I don't know if I have ever worked so hard for so little reward! This recipe takes so many hours. You have to allow the dough to rise and deflate, then refrigerate it overnight, finally it rises again and you bake it for a surprisingly short time.
Unlike many of the TWD baker's I found that I did indeed own a Kugelhopf pan. I think this marks the second time I have ever used it - when I purchaed it I was in a molded dessert phased and I thought it would make a lovely form for chocolate mousse!
I have been on vacation so I took the ingredients (and the pan) with me and baked the Kugelhopf while I was away. I did not have any problems with the recipe - it behaved exactly as Dorrie described - until it came time for the final rise. Then the dough just decided it was done. After about four hours it was close to the top of the design in the pan, but it wasn't climbing any higher. I baked it anyway.

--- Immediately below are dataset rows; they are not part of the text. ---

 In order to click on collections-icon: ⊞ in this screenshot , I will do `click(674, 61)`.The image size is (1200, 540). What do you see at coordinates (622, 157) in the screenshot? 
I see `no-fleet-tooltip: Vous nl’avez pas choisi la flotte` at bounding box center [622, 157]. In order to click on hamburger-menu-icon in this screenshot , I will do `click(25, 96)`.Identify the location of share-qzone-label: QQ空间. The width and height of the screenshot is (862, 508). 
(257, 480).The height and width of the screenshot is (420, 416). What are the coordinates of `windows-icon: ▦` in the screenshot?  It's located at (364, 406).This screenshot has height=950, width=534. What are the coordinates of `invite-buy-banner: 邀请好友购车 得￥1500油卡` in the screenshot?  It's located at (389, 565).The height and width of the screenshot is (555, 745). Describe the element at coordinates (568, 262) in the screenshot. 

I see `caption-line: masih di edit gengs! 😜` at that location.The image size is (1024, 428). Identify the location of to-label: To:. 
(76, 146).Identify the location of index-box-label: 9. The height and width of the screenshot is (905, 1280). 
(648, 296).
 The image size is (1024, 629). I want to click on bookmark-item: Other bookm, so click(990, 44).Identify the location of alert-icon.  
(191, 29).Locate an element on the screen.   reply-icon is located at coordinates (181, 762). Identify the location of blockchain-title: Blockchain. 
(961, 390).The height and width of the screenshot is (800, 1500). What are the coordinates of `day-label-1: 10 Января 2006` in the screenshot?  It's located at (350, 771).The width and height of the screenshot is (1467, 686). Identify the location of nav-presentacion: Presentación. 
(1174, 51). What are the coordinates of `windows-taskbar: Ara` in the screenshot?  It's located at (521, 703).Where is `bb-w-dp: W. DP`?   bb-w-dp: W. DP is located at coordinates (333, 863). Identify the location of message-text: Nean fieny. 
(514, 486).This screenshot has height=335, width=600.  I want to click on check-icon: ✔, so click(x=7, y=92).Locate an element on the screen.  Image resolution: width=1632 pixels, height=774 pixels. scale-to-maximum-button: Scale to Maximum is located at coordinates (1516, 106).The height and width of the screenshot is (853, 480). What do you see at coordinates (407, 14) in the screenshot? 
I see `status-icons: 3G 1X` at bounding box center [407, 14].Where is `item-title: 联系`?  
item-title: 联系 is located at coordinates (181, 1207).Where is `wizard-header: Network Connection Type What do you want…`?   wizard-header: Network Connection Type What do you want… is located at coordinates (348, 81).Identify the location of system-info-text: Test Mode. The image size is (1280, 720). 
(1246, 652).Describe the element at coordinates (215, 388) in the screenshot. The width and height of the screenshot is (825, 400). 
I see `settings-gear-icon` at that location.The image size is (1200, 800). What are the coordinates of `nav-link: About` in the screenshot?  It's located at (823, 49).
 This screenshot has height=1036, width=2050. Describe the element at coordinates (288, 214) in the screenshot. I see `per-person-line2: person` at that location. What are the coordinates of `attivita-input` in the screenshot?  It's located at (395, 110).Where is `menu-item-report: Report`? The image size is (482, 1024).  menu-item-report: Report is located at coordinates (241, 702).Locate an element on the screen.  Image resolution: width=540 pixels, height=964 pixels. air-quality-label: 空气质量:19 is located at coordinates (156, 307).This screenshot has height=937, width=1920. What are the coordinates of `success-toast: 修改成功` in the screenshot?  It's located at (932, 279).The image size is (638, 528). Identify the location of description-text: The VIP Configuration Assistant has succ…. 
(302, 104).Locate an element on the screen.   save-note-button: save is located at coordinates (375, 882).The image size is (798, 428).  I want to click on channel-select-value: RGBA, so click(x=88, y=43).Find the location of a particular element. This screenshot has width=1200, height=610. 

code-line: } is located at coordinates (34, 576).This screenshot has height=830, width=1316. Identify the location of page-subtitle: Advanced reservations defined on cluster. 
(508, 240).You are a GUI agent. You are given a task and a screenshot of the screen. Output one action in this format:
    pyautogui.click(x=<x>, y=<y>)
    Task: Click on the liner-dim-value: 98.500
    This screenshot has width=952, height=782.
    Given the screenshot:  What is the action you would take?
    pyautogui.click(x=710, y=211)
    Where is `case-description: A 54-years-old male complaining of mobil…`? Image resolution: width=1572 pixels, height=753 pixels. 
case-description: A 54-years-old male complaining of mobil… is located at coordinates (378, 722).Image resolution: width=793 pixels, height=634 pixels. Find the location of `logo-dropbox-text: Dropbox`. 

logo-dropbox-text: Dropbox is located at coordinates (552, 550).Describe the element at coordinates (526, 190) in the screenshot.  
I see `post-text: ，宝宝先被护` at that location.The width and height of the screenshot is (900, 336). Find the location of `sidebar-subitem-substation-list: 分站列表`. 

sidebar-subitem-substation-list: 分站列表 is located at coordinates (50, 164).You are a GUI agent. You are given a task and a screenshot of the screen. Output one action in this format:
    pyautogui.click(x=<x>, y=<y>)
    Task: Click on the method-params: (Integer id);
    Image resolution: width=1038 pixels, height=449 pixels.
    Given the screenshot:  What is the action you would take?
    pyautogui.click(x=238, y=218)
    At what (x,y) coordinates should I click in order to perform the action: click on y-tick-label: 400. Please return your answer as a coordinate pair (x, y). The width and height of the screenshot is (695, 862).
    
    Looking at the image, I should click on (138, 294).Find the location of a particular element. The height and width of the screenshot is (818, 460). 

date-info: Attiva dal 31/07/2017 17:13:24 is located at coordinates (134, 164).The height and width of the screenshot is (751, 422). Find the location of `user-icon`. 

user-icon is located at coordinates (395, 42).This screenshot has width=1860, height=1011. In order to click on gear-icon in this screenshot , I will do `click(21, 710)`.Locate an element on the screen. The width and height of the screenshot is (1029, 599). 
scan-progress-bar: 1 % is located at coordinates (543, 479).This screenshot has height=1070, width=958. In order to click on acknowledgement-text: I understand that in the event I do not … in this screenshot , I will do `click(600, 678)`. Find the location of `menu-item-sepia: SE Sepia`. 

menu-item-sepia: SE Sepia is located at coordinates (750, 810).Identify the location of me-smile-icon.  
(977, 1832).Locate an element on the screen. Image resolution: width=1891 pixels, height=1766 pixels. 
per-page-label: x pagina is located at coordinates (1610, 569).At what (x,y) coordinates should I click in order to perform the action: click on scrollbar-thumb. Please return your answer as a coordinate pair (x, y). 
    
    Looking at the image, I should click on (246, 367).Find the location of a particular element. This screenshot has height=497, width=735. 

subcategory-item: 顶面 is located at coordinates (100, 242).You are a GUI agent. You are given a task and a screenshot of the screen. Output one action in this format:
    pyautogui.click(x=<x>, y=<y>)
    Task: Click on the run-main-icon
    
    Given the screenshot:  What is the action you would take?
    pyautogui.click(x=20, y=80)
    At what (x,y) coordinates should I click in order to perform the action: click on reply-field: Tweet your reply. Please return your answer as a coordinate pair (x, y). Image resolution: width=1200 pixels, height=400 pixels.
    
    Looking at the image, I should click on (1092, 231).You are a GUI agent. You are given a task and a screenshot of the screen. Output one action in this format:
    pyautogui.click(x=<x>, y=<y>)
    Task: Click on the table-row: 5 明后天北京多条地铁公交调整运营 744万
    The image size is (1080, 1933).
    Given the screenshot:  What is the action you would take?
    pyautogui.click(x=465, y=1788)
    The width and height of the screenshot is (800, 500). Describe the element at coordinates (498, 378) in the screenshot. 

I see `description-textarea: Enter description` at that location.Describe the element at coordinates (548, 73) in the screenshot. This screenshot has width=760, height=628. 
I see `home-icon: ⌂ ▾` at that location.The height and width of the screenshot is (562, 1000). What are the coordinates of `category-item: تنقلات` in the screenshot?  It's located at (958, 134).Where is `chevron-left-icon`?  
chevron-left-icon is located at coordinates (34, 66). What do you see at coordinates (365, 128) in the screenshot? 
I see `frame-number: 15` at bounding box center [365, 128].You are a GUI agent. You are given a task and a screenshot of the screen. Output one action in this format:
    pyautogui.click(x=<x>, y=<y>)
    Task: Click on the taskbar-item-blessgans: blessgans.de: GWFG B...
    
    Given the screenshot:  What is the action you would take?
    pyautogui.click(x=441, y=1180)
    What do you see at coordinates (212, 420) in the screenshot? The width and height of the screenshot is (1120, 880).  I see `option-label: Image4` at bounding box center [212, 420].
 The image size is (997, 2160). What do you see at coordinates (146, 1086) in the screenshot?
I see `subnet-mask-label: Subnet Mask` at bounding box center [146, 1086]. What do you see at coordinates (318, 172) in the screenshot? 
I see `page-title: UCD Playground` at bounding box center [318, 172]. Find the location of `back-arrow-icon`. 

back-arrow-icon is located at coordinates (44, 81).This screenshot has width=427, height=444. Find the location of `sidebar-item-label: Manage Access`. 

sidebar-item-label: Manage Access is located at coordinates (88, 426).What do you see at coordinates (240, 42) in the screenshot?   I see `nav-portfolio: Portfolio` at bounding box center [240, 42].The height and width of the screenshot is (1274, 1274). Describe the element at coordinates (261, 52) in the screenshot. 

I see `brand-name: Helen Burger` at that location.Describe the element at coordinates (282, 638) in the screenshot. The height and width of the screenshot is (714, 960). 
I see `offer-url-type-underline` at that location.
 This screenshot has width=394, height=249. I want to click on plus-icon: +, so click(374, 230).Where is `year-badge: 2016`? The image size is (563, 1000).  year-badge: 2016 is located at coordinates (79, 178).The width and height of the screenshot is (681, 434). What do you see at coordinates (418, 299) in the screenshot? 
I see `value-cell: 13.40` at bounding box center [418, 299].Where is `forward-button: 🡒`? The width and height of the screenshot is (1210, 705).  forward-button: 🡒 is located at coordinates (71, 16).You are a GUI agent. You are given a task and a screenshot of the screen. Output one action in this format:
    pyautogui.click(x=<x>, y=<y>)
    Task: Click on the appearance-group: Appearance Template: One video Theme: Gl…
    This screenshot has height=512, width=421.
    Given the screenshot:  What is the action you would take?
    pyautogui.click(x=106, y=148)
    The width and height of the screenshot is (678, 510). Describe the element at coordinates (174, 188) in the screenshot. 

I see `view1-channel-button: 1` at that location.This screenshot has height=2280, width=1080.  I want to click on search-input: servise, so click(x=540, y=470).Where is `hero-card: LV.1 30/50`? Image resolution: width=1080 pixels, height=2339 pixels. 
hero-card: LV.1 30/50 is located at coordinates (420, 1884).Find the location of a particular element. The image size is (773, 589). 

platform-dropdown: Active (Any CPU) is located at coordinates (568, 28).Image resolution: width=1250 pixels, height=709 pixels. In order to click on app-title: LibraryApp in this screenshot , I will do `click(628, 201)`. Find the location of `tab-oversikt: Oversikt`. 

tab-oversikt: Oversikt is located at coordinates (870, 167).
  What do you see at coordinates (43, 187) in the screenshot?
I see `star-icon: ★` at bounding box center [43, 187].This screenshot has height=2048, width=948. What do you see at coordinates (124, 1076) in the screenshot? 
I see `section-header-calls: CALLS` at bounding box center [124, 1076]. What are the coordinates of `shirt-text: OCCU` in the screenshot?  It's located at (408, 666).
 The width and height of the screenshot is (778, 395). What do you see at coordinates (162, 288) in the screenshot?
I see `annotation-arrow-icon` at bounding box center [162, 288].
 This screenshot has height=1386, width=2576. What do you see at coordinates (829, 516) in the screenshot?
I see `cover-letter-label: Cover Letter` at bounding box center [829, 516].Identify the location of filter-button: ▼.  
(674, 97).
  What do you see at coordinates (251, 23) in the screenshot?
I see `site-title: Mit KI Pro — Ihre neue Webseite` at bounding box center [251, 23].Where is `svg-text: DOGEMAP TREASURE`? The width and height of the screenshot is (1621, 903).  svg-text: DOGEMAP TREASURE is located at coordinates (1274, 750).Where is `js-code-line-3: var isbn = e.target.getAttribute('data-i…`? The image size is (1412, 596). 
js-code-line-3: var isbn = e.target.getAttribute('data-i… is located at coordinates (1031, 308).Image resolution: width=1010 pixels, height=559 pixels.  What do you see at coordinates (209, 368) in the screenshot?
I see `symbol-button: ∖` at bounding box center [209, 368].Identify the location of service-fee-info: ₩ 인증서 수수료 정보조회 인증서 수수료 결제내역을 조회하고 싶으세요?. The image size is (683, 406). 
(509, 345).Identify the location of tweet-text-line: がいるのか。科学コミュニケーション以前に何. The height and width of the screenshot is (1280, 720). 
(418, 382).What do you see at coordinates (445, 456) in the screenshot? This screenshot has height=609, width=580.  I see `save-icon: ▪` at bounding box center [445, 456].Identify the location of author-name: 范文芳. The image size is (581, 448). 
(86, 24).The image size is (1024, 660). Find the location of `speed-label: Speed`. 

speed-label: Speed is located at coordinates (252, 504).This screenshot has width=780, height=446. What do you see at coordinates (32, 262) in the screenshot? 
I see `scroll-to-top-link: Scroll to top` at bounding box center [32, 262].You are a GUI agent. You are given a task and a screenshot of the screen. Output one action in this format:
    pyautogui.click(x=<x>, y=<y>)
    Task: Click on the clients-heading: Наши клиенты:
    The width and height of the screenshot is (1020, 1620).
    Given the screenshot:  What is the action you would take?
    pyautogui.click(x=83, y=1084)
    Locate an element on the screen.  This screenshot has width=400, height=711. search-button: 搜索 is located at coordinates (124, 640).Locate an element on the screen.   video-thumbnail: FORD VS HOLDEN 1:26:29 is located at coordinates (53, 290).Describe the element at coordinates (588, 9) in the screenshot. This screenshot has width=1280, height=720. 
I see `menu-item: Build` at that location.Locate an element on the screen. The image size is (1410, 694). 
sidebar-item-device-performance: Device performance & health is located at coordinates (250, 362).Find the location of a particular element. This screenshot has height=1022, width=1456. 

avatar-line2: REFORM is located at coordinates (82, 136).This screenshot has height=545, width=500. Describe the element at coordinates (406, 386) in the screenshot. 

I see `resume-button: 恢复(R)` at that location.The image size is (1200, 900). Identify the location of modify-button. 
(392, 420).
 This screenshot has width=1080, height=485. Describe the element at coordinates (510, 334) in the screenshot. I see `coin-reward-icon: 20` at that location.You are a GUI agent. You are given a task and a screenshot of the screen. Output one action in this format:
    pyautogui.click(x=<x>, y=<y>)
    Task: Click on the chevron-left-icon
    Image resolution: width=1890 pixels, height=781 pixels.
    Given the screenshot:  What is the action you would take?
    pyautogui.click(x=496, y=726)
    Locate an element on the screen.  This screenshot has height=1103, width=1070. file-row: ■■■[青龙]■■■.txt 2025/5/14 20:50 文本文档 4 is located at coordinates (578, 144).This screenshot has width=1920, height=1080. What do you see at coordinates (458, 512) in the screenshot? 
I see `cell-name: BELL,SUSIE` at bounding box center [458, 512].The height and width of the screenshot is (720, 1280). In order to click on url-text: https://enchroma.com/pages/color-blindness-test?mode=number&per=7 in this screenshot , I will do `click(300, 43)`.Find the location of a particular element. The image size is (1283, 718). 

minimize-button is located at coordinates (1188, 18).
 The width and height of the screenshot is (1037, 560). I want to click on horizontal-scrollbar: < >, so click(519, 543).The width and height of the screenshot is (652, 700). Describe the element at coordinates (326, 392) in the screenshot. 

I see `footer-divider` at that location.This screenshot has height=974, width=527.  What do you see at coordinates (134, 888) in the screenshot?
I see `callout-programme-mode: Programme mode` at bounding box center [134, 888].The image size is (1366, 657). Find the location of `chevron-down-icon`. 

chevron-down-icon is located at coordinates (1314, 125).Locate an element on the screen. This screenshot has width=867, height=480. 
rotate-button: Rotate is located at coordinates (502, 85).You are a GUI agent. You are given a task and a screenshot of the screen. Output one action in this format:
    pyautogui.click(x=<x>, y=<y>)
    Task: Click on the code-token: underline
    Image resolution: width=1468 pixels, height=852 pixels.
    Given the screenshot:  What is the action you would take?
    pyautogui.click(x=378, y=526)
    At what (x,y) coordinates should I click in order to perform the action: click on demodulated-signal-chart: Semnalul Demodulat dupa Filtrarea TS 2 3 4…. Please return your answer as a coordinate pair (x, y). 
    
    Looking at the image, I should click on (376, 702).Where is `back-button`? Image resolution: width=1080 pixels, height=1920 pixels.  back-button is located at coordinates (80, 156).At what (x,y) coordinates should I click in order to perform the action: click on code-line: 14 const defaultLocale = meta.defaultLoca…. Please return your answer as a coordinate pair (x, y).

It puffed up a bit more and browned beautifully. Then came the moment of truth - the great unmolding! Semi-disaster - apparently I don't know what generous buttering consists of, because I could not get the Kugelhopf to release. Finally after much prodding and poking with a knife and a spatula I got the Kugelhopf out of the pan. I lost a bit off the side, but it was minor.
I immediately tried that bit but otherwise I actually did not try the cake/bread for two more days. As Dorrie says, it makes lovely toast. Really delicate light slices of toast. It isn't toast I would wait two days to get but it was lovely. Fresh from the oven my immediate thought was, boy this smells good . . . God this is bland. I'm glad Yolanda from All-purpose girl chose this recipe so I could find out what my pan was for and learn the ins and outs of Kugelhopf-ing!
I did not actually dislike the experience of baking it, I am just not sure it is worth all the time invested. I doubt I will be making Kugelhopf again - I think that pan is destined for a life of non-utility!